Stable Seas issued a report noting that government expenditures on counter-piracy operations in the Gulf of Guinea have increased exponentially over the last decade.
Namely, the expenditures increased to $272 million per year and $250 million more in non-naval spending.
According to the report, pirate groups concentrated in the Niger Delta earn perhaps $5 million of direct income per year through theft and hostage-taking. The majority of this income, nearly $4 million per year, is stolen and extorted from non-African entities seeking the release of non-African hostages.
These low direct costs to African nations have created the perception among some that Gulf of Guinea piracy and armed robbery are greater problems for international shipping companies and foreign seafarers than they are for African nations.
In light of this view, these crimes happen in Africa, but they do not typically happen to Africa. Gulf of Guinea waters are crime scenes, but Gulf of Guinea nations are not the primary victims. The implication is that those paying ransoms and suffering direct financial losses have the most at stake.
This report has shown that this perspective is misguided. Gulf of Guinea nations are facing significant direct, indirect, and opportunity costs related to the presence of piracy and armed robbery. These costs occur on a scale that is thousands of times greater than what is paid to pirates in ransoms each year.
For every $1 pirates steal or extort from African victims, Gulf of Guinea governments spend around $524 on counter-piracy efforts. These expenses are incurred as nations invest in more capable patrol boats, increase counter-piracy patrols, build maritime domain awareness platforms, seek legal training, and develop multilateral information-sharing mechanisms. We estimate expenditures of this kind have increased by around $100 million per year since 2017.
…the report marks.
For every $1 pirates take from Africans, Gulf of Guinea nations are robbed of around $170 in port fees lost due to decreased shipping activity and another $1,200 in lost import tariffs. This lost government revenue, totalling an estimated $1.4 billion per year, is as much as double the best estimates of the direct costs of piracy paid by international navies, intergovernmental organizations, and the global marine transportation private sector each year.

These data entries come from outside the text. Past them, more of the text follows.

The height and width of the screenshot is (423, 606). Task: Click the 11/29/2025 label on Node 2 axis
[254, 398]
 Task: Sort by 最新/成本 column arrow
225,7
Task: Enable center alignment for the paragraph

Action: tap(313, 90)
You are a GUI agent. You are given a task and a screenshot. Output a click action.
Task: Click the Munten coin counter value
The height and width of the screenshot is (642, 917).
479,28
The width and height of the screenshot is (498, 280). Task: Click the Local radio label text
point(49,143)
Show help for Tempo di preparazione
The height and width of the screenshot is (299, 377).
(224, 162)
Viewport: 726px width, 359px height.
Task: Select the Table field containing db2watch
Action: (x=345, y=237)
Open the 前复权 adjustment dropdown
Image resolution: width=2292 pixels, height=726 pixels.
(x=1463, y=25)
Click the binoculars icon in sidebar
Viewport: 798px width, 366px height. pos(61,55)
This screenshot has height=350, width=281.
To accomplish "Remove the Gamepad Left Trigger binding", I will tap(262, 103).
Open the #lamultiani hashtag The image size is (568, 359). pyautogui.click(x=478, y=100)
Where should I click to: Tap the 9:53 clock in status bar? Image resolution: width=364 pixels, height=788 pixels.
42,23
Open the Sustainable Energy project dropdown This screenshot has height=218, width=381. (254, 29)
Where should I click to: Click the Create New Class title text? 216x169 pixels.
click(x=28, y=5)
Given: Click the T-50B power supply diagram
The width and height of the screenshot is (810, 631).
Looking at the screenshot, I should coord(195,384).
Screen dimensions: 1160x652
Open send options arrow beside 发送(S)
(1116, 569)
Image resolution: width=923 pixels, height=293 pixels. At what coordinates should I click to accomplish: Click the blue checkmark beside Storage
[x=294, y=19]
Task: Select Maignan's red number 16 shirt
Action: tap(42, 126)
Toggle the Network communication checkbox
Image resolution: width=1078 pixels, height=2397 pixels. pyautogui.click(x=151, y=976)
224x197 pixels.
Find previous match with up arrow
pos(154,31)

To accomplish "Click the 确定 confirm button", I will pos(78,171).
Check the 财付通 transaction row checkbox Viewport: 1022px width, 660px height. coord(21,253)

But the greatest costs, by a wide margin, are the incalculable opportunity costs associated with these piracy-related expenses. With $524 million per year reallocated away from counter-piracy expenditures and toward fisheries enforcement, African governments could better address IUU fishing, which is estimated to cost the region up to $504 million per year—a sum that is 500 times greater than direct losses due to piracy. Fishing would be safer and more profitable for millions of people working as fishers or in the many roles on the artisanal fishing supply chain.
Pirates earn the majority of their income by ransoming non-African hostages, leaving some to conclude that Gulf of Guinea nations are not the primary victims. After considering indirect financial damages and opportunity costs, it becomes clear that Gulf of Guinea nations have the most to gain from reducing piracy and armed robbery in the region.
…Stable Seas notes.
Finally, with as much as $1.4 billion per year more in port and import tariff revenue, governments could improve transportation infrastructure and improve the efficiency of the oil and shipping sectors. This could make imports less expensive and exports more competitive. Costs of oil extraction could fall, bringing greater profits to the Gulf’s oil-producers. The results of such investment would spillover to land-linked neighbors who depend on coastal ports for a large share of their international trade.